Work required: Where the line containing "Toggle the left sidebar panel" appears in the records below, begin there and repeat each line exactly through the final one, dropping all pictures.

Task material:
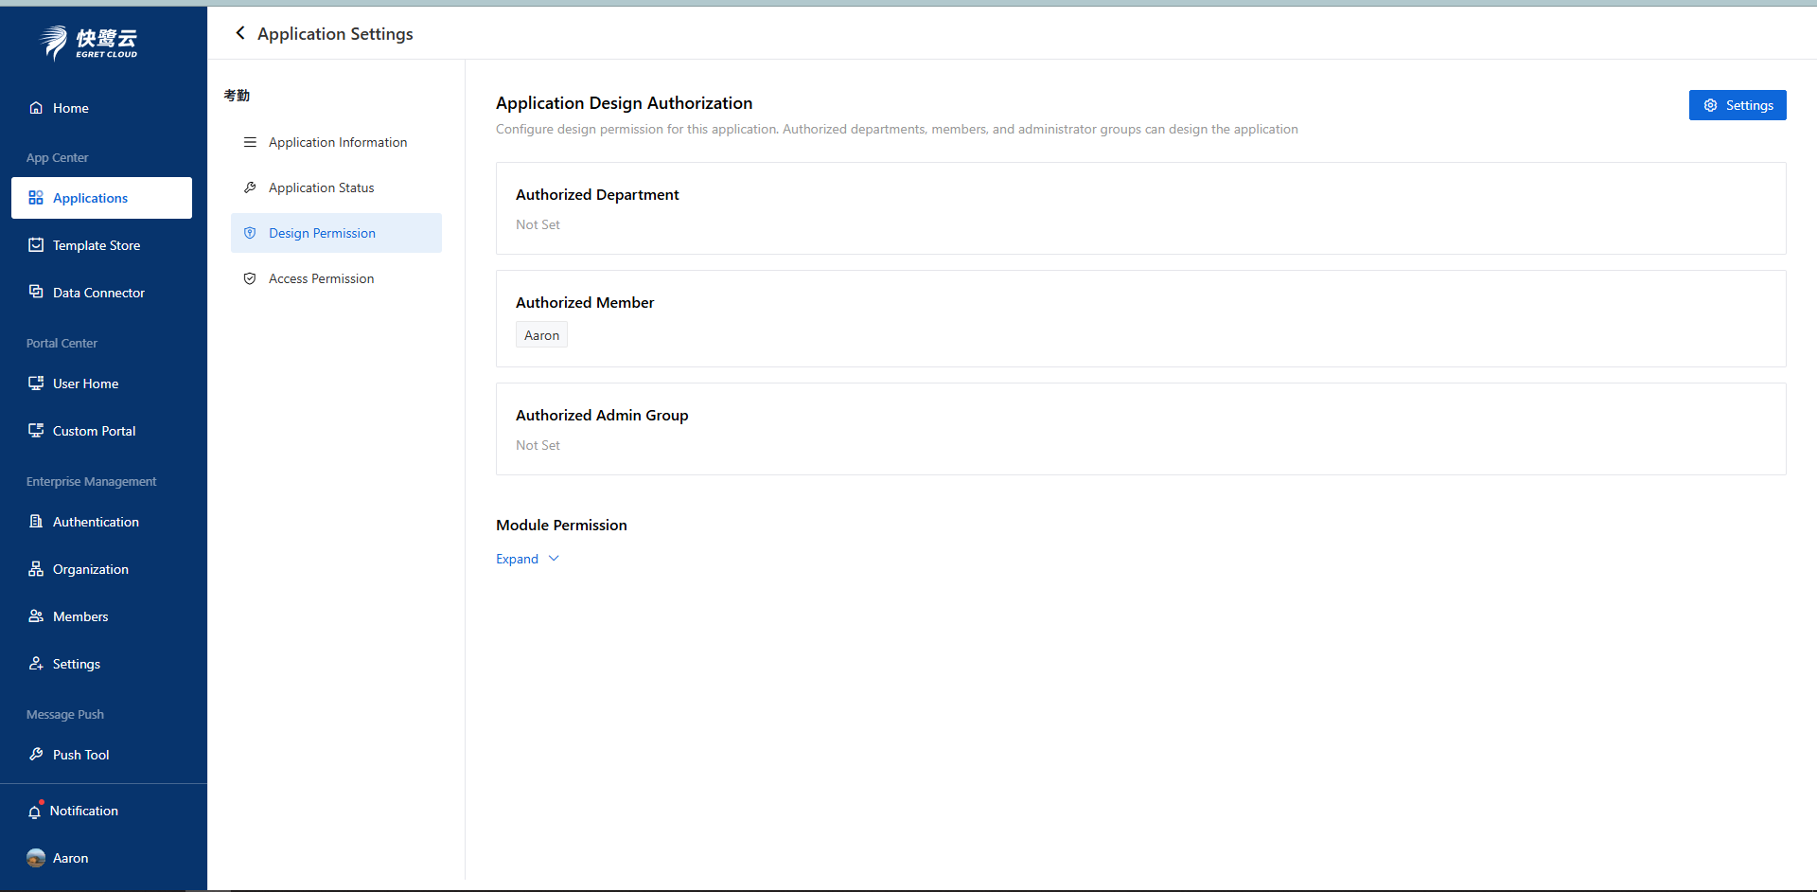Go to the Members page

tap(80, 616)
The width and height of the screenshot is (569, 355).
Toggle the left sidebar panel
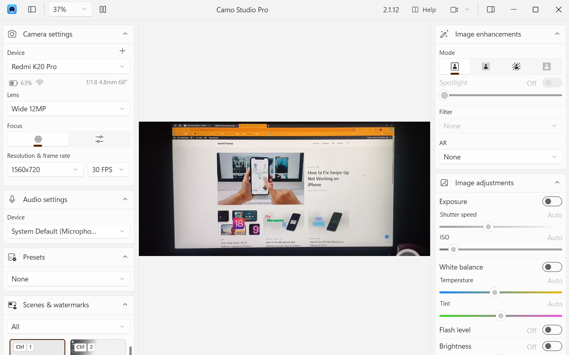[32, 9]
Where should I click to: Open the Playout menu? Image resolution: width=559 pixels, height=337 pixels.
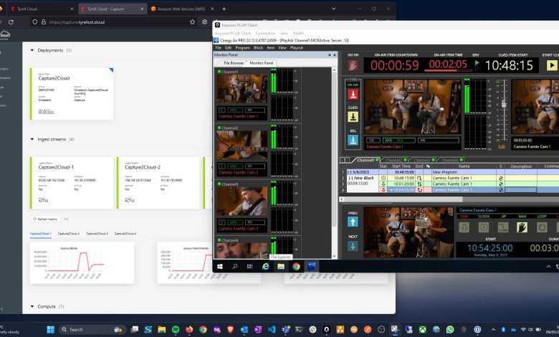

Answer to the problem:
Toggle the left sidebar panel
[32, 9]
Where should I click to: Open the Playout menu? Image resolution: width=559 pixels, height=337 pixels.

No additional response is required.